Depending on the origin of the organic matter, we will have herbivorous beings (animals that feed only on plant tissue), carnivores (meat only) or omnivores (combining plant and animal sources).
2.2. Parasitic
Parasitic organisms are those organisms, both unicellular and multicellular, that, living on the surface or inside a host, they obtain the organic matter necessary to live by consuming parts of its tissues or, more commonly, taking advantage of the food it eats.
23. Saprophytes
Saprophytes are organisms that, broadly speaking, feed on dead or decomposing organisms.Most commonly, they grow on decomposing organic matter, from which they extract the carbon necessary to live. A clear example are the majority of fungi, which grow in humid soils and absorb nutrients from the organic matter on which they are found.
2.4. Symbiotes
Symbioses are associations between different organisms that relate to each other since from this relationship they achieve mutual benefit Taking it to the field of nutrition, it is common for symbionts that have been linked for the longest time, share metabolism. In other words, one organism is in charge of capturing organic matter and another of obtaining energy so that, later, both share the benefits.
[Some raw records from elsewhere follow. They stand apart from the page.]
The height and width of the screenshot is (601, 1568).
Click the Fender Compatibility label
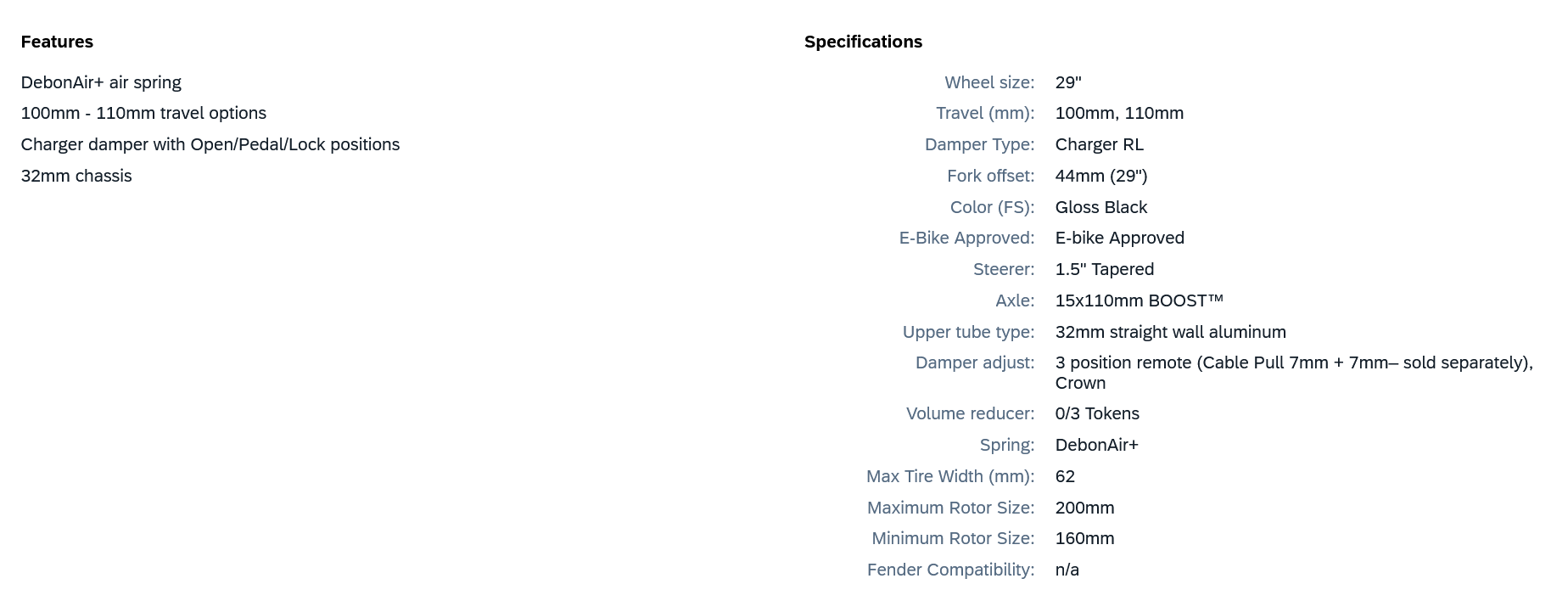coord(950,570)
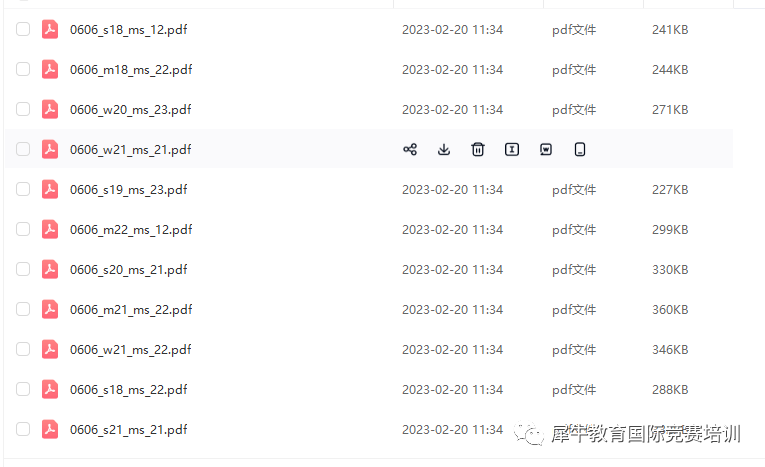This screenshot has height=467, width=765.
Task: Check the box for 0606_m21_ms_22.pdf
Action: click(23, 309)
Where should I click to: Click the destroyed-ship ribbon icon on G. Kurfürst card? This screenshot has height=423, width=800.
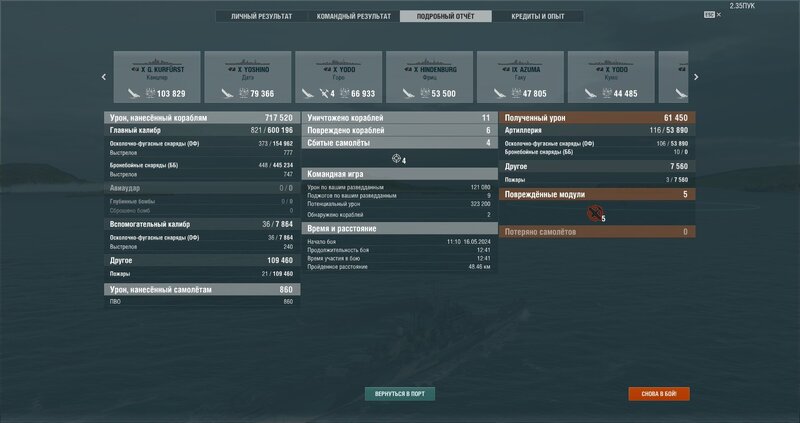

A clear example is mycorrhizae, which is a symbiotic association between plant roots (autotrophs) and certain fungal species. The plant gives the fungus energy through photosynthesis and the fungus, in turn, gives it minerals and water.
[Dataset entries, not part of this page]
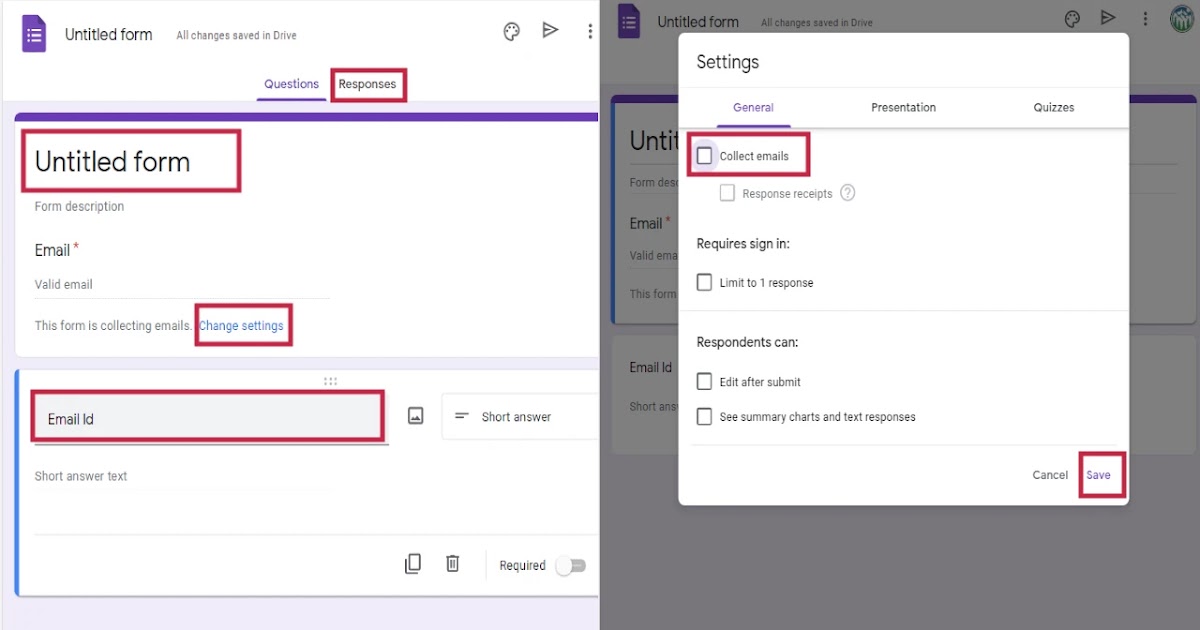Add an image to the Email Id question
Image resolution: width=1200 pixels, height=630 pixels.
click(x=415, y=415)
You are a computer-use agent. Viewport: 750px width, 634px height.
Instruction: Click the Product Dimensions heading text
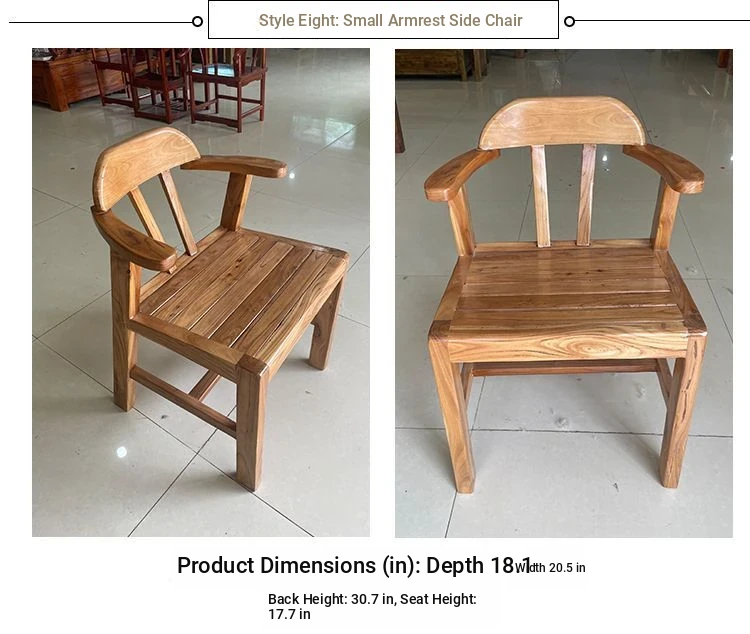pos(354,565)
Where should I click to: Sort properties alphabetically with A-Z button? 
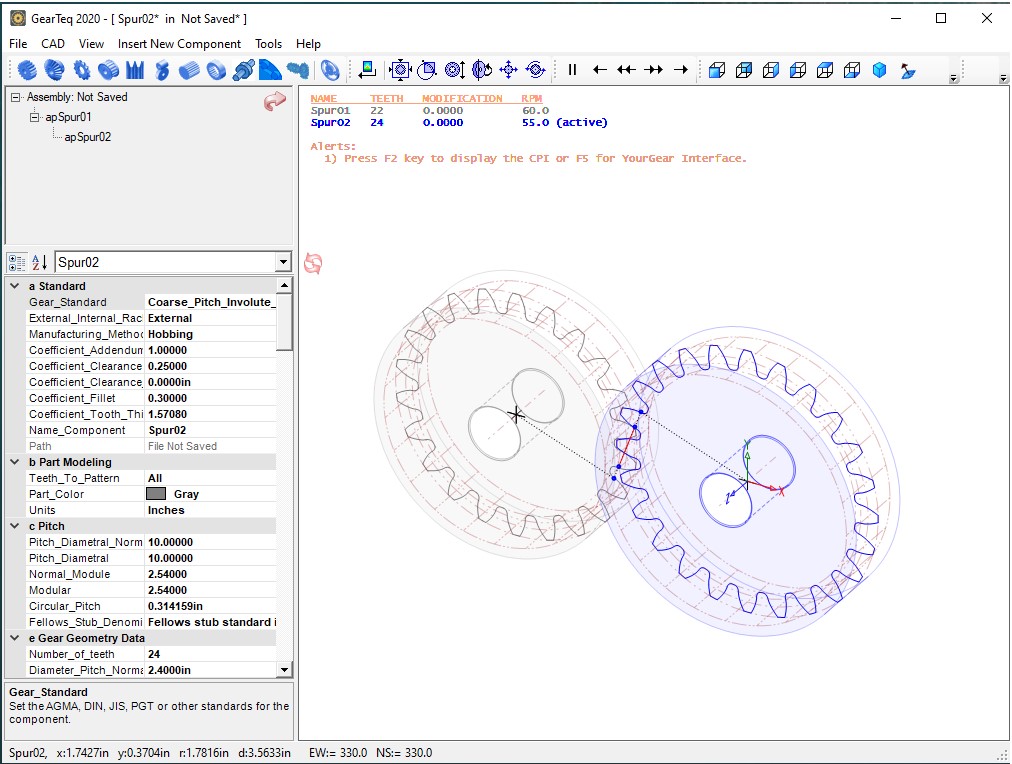[39, 263]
To learn more: “What are mycorrhizae and what is their function?”
2.5. Photoheterotrophs
All the heterotrophs that we have seen before are chemoheterotrophs, since they obtain their energy through chemical reactions of degradation of the organic matter that they have captured. Now, there is another form of heterotrophy.
Some bacteria, such as purple bacteria, are heterotrophic in that they get carbon from absorbing organic matter, but the energy needed to maintain metabolism comes from sunlight. It would be something like a mix between animal and vegetable nutrition
3. Mixotrophic nutrition
Mixotrophs are organisms that, depending on environmental conditions, can adopt heterotrophic or autotrophic nutritionThat is, depending on the needs, they can obtain energy from light or from chemical reactions, while the carbon source can be organic or inorganic.
They are living beings that are incredibly adapted to the environment and it is estimated that half of the plankton (a group of microorganisms that inhabit surface waters) is mixotrophic. Another clear example is carnivorous plants, which can obtain energy and carbon from living beings, generally insects, which they capture and digest, despite the fact that autotrophy is their main form of nutrition.